WHAT TO DO: From the line with "The width and height of the screenshot is (1268, 605)." through the final line, please write out the listing exactly, including both of those lines.

INFORMATION GIVEN:

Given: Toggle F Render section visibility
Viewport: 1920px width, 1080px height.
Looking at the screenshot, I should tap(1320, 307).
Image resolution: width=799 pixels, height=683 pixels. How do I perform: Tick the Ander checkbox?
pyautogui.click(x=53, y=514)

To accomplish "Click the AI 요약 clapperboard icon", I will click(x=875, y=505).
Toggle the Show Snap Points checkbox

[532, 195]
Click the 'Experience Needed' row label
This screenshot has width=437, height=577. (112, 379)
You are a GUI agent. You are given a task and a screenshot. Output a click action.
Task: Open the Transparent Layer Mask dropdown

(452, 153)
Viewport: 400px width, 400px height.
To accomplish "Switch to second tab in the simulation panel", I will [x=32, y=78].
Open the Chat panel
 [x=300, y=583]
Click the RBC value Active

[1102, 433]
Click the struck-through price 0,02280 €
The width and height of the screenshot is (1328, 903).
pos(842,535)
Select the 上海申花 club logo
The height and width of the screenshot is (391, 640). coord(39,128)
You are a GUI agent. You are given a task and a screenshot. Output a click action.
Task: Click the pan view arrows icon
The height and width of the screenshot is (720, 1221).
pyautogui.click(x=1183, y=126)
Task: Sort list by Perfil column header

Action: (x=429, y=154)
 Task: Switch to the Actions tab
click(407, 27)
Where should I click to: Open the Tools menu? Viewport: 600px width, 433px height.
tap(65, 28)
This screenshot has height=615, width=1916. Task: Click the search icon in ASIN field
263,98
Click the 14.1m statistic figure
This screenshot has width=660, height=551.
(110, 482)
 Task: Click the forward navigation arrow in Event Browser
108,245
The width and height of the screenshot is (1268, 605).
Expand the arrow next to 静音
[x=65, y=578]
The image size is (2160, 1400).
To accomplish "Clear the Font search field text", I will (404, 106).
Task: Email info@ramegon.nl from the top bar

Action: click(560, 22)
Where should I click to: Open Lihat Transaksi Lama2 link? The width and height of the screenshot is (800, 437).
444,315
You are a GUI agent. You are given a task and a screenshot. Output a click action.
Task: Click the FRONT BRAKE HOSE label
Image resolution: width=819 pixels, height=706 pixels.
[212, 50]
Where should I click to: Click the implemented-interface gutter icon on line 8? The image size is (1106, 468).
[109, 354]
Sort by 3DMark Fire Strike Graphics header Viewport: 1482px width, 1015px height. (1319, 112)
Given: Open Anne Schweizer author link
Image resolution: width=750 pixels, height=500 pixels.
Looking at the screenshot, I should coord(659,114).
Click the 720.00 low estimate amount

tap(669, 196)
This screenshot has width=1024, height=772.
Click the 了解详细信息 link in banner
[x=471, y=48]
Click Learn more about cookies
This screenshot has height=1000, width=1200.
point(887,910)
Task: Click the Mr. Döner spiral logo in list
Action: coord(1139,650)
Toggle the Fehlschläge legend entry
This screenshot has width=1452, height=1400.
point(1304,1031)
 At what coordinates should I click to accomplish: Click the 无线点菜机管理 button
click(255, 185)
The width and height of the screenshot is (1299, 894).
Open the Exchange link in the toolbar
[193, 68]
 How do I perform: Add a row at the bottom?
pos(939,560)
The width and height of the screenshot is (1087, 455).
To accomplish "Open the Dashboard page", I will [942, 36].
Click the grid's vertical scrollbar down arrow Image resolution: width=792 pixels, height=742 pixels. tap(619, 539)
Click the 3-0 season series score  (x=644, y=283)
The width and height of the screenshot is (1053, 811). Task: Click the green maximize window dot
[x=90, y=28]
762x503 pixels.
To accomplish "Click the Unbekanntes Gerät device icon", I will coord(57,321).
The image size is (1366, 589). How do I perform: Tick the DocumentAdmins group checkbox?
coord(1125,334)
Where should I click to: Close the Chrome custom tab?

ANSWER SECTION:
The width and height of the screenshot is (1268, 605).
Expand the arrow next to 静音
[x=65, y=578]
The image size is (2160, 1400).
To accomplish "Clear the Font search field text", I will (404, 106).
Task: Email info@ramegon.nl from the top bar

Action: click(560, 22)
Where should I click to: Open Lihat Transaksi Lama2 link? The width and height of the screenshot is (800, 437).
444,315
You are a GUI agent. You are given a task and a screenshot. Output a click action.
Task: Click the FRONT BRAKE HOSE label
Image resolution: width=819 pixels, height=706 pixels.
[212, 50]
Where should I click to: Click the implemented-interface gutter icon on line 8? The image size is (1106, 468).
[109, 354]
Sort by 3DMark Fire Strike Graphics header Viewport: 1482px width, 1015px height. (1319, 112)
Given: Open Anne Schweizer author link
Image resolution: width=750 pixels, height=500 pixels.
Looking at the screenshot, I should coord(659,114).
Click the 720.00 low estimate amount

tap(669, 196)
This screenshot has width=1024, height=772.
Click the 了解详细信息 link in banner
[x=471, y=48]
Click Learn more about cookies
This screenshot has height=1000, width=1200.
point(887,910)
Task: Click the Mr. Döner spiral logo in list
Action: coord(1139,650)
Toggle the Fehlschläge legend entry
This screenshot has width=1452, height=1400.
point(1304,1031)
 At what coordinates should I click to accomplish: Click the 无线点菜机管理 button
click(255, 185)
The width and height of the screenshot is (1299, 894).
Open the Exchange link in the toolbar
[193, 68]
 How do I perform: Add a row at the bottom?
pos(939,560)
The width and height of the screenshot is (1087, 455).
To accomplish "Open the Dashboard page", I will [942, 36].
Click the grid's vertical scrollbar down arrow Image resolution: width=792 pixels, height=742 pixels. tap(619, 539)
Click the 3-0 season series score  (x=644, y=283)
The width and height of the screenshot is (1053, 811). Task: Click the green maximize window dot
[x=90, y=28]
762x503 pixels.
To accomplish "Click the Unbekanntes Gerät device icon", I will coord(57,321).
The image size is (1366, 589). How do I perform: Tick the DocumentAdmins group checkbox?
coord(1125,334)
Where should I click to: Close the Chrome custom tab?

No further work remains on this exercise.